For the sketch, I imagined what this equation means for the sunflower's height over time:
* When the sunflower is very small ($f(t)$ is a tiny number), it doesn't have much height to contribute to the "product," so the growth is slow at the beginning.
* When the sunflower is about half its mature height (around $M/2$), both $f(t)$ and $M - f(t)$ are pretty big numbers. When you multiply two medium-sized numbers, you often get the biggest product. So, this is when the plant grows the fastest!
* When the sunflower gets very close to its mature height ($f(t)$ is almost $M$), then the "difference" part, $M - f(t)$, becomes very, very small. This makes the overall growth rate slow down a lot, because there's not much room left to grow.
* Once the sunflower reaches its full height $M$, the difference $M - f(t)$ becomes zero. And anything multiplied by zero is zero! So, the growth rate becomes zero ($\frac{df}{dt}=0$), and the height stops changing.

So, if you drew a graph of height versus time, it would start low, curve up steeply in the middle, and then flatten out as it reaches the maximum height $M$. It looks just like an "S" shape!

Alternative answer

Answer:
The differential equation is:
$$ \frac{df}{dt} = k \cdot f(t) \cdot (M - f(t)) $$
where:
* $$f(t)$$ is the height of the sunflower at time $$t$$.
* $$M$$ is the maximum (maturity) height of the sunflower.
* $$k$$ is a positive constant that tells us how fast it grows.
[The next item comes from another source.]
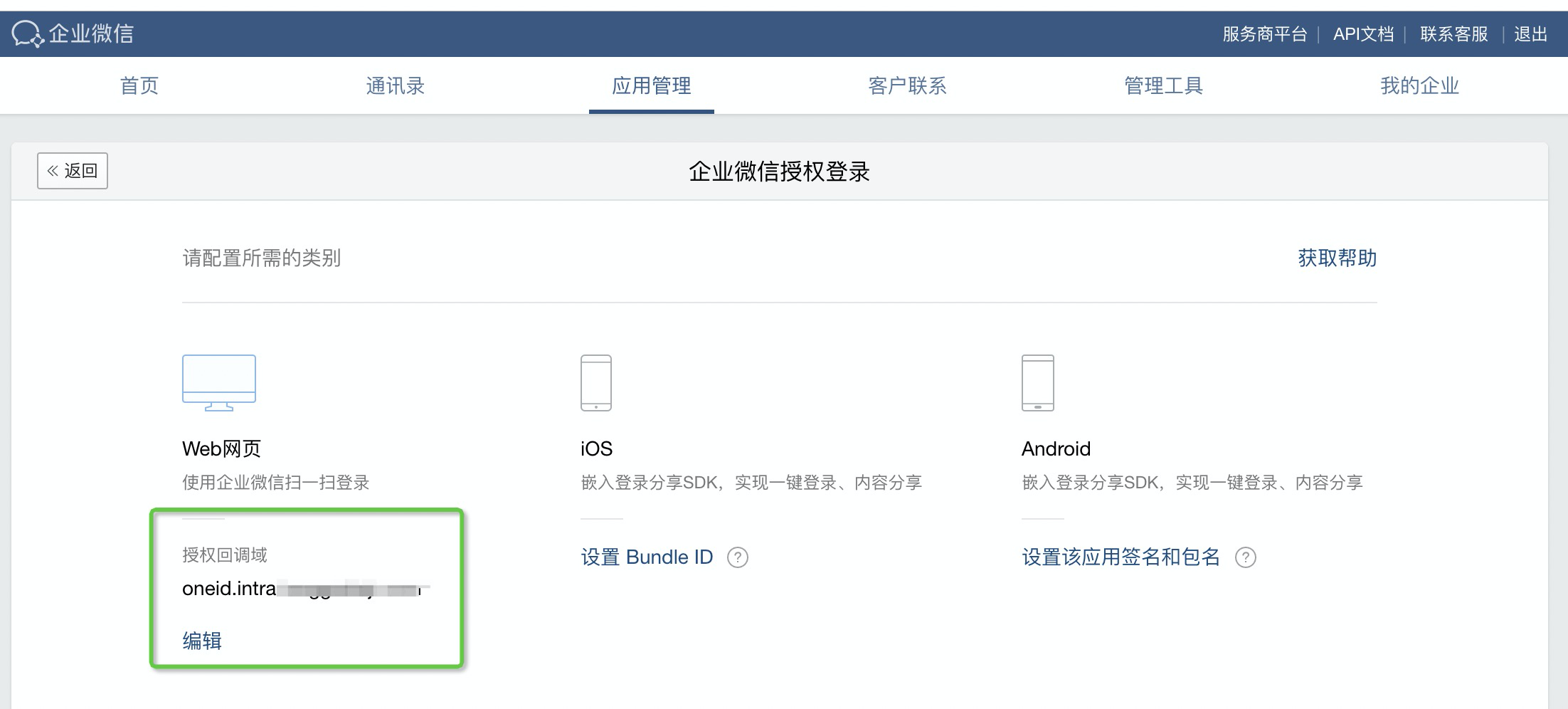Click the 企业微信 logo icon
Image resolution: width=1568 pixels, height=709 pixels.
point(28,33)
The sketch of the solution looks like an "S" curve. It starts growing slowly, then speeds up, and finally slows down as it gets closer to its maximum height. It never goes above $$M$$.

Explain
This is a question about <how things grow over time and how to describe that mathematically>. The solving step is:

First, I thought about what "rate of growth" means. That's how fast the height is changing, so we can write it as $$\frac{df}{dt}$$.
Then, the problem says this rate is "proportional to" something. That means we'll have a constant (let's call it $$k$$) multiplied by whatever comes next.
Next, it says it's proportional to "the product of its height and the difference between its height at maturity and its current height."
* "Its height" is just $$f(t)$$.
* "Height at maturity" is like its final, biggest height, so let's call that $$M$$.
* "Difference between its height at maturity and its current height" means we take the big height and subtract the current height: $$(M - f(t))$$.
Now, putting it all together:
The rate of growth ($$\frac{df}{dt}$$) equals a constant ($$k$$) times the current height ($$f(t)$$) times the difference to the max height $$(M - f(t))$$.
So, we get: $$\frac{df}{dt} = k \cdot f(t) \cdot (M - f(t))$$.

For the sketch:
When the sunflower is small ($$f(t)$$ is tiny), it grows faster. But as it gets closer to its max height ($$M$$), the $$(M - f(t))$$ part gets really small, so the growth rate slows down. This makes the graph look like an "S" shape. It starts slow, then grows quickly in the middle, and then levels off as it gets close to its maximum height $$M$$. It never quite reaches or goes over $$M$$.